• [Data for processing]
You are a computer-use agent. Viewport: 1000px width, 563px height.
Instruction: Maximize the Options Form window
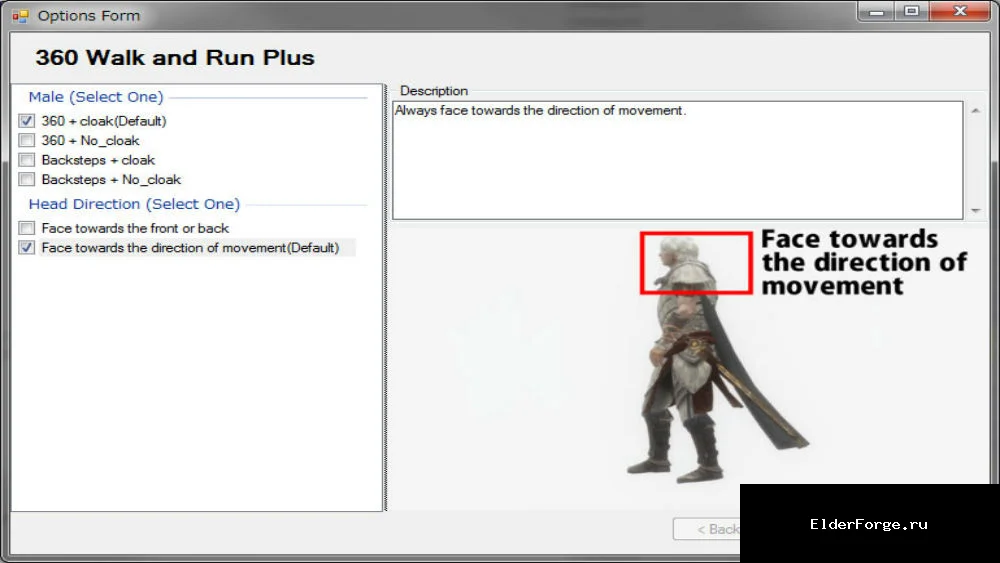tap(911, 11)
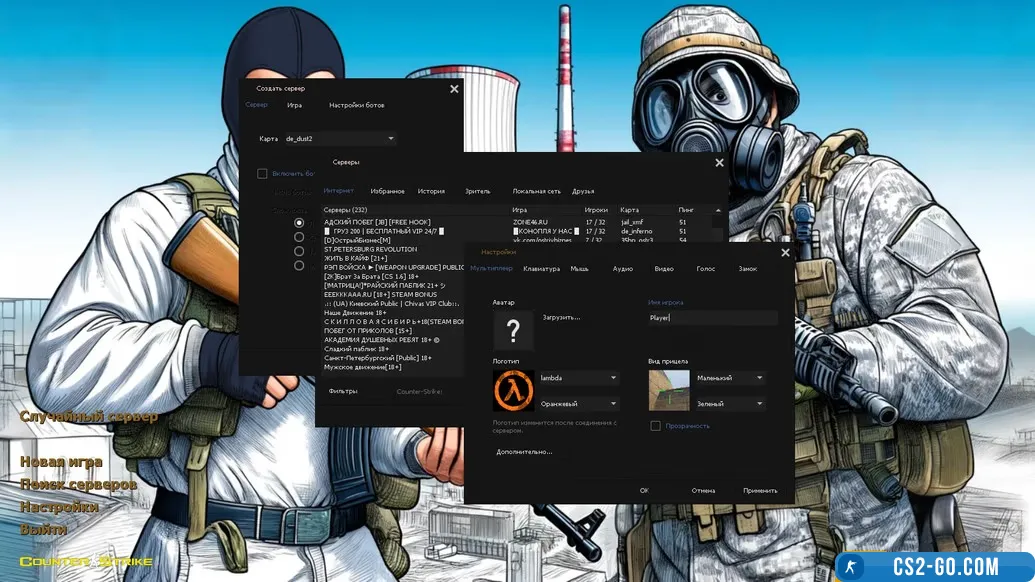Enable the Прозрачность crosshair checkbox
The width and height of the screenshot is (1035, 582).
point(655,426)
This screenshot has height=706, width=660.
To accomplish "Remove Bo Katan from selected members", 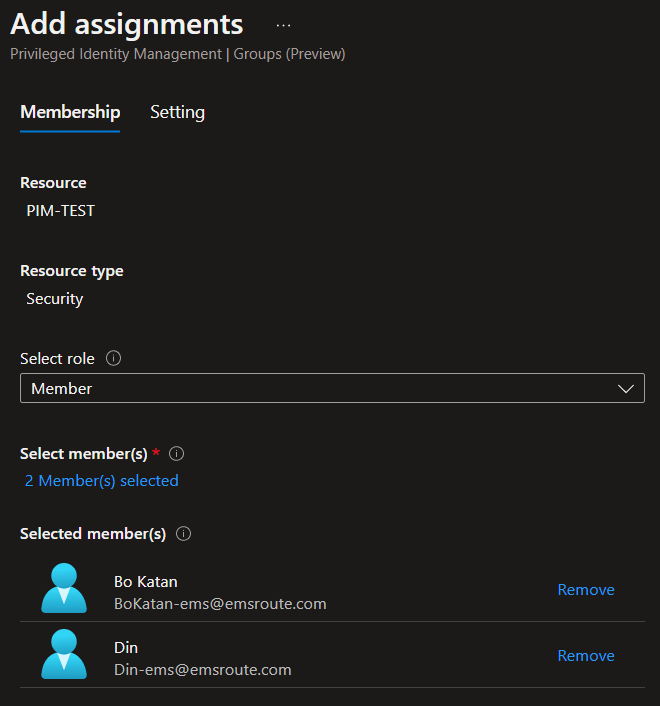I will pyautogui.click(x=585, y=590).
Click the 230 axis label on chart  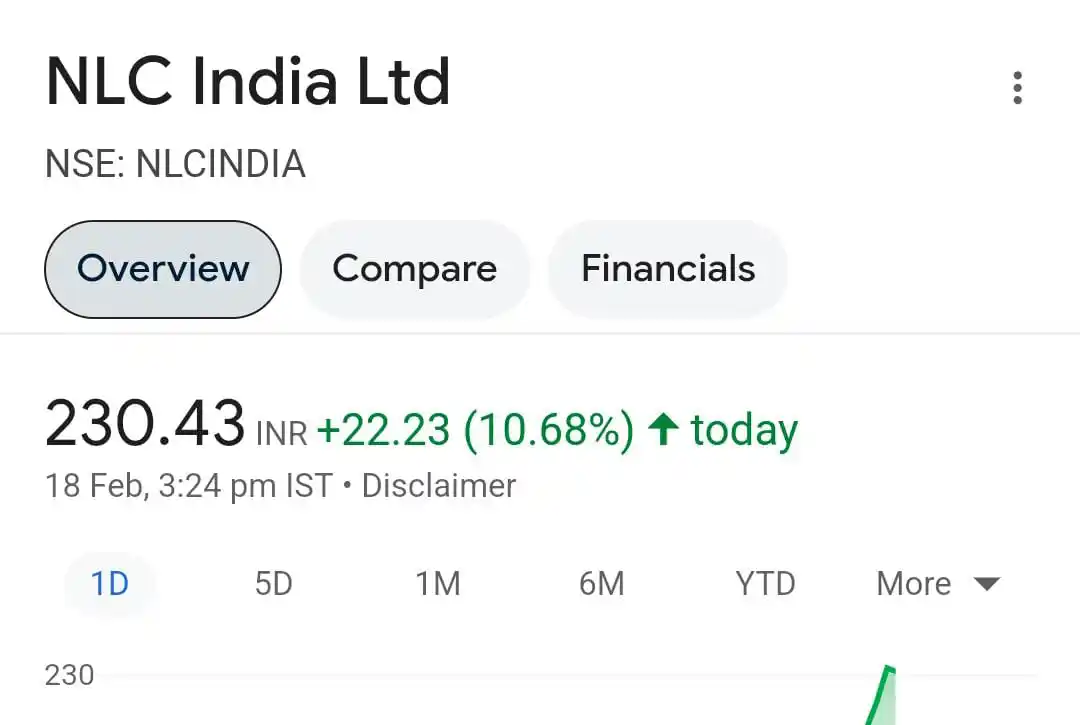[x=69, y=675]
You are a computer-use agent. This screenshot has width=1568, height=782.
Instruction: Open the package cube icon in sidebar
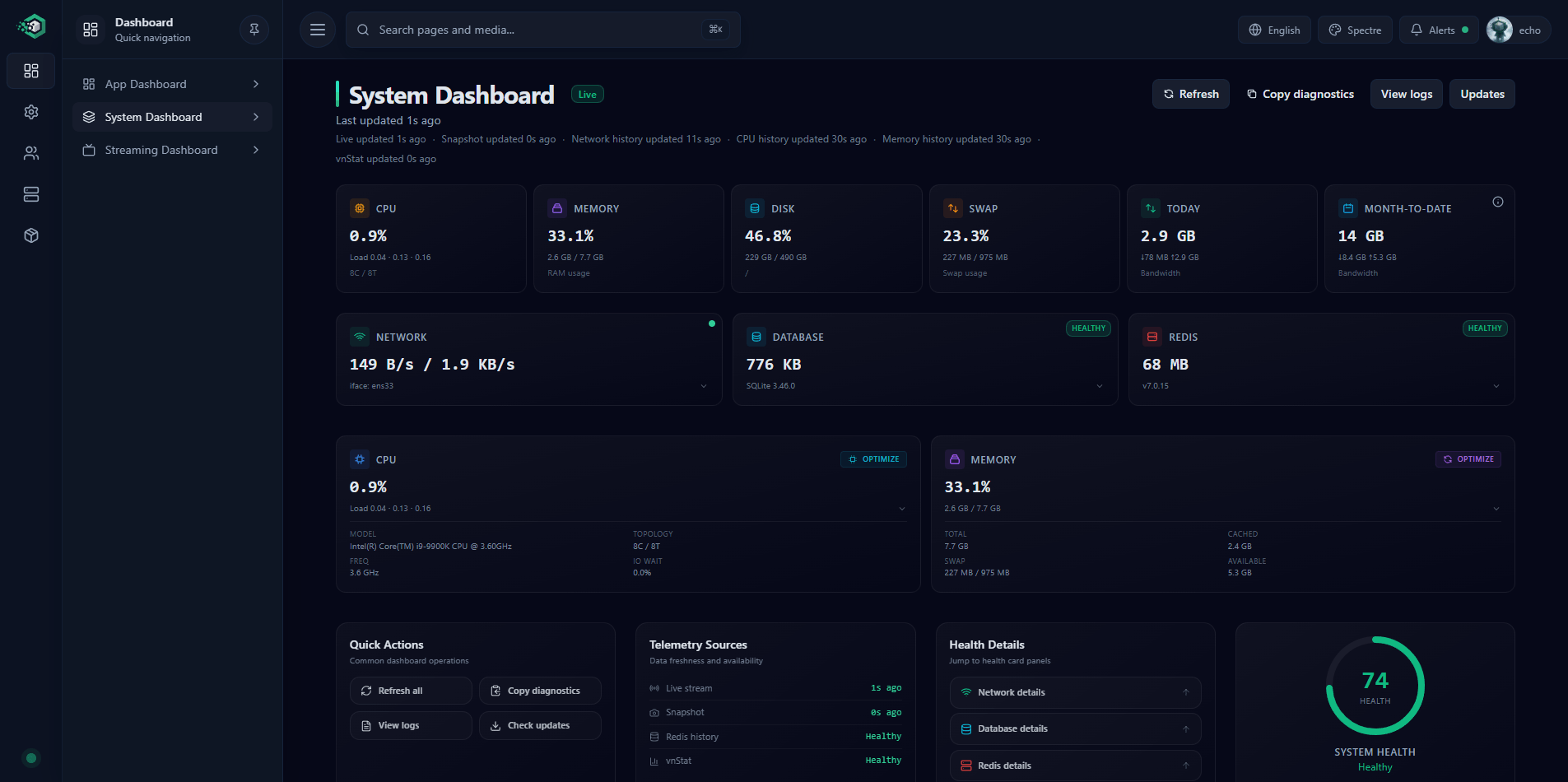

• [Exercise directions] The range runs from the line containing "You are a computer-use agent. This" through the end of the entries; print those lines exactly and leave the pictures out.

• [Solution]
You are a computer-use agent. This screenshot has width=1568, height=782.
Instruction: Open the package cube icon in sidebar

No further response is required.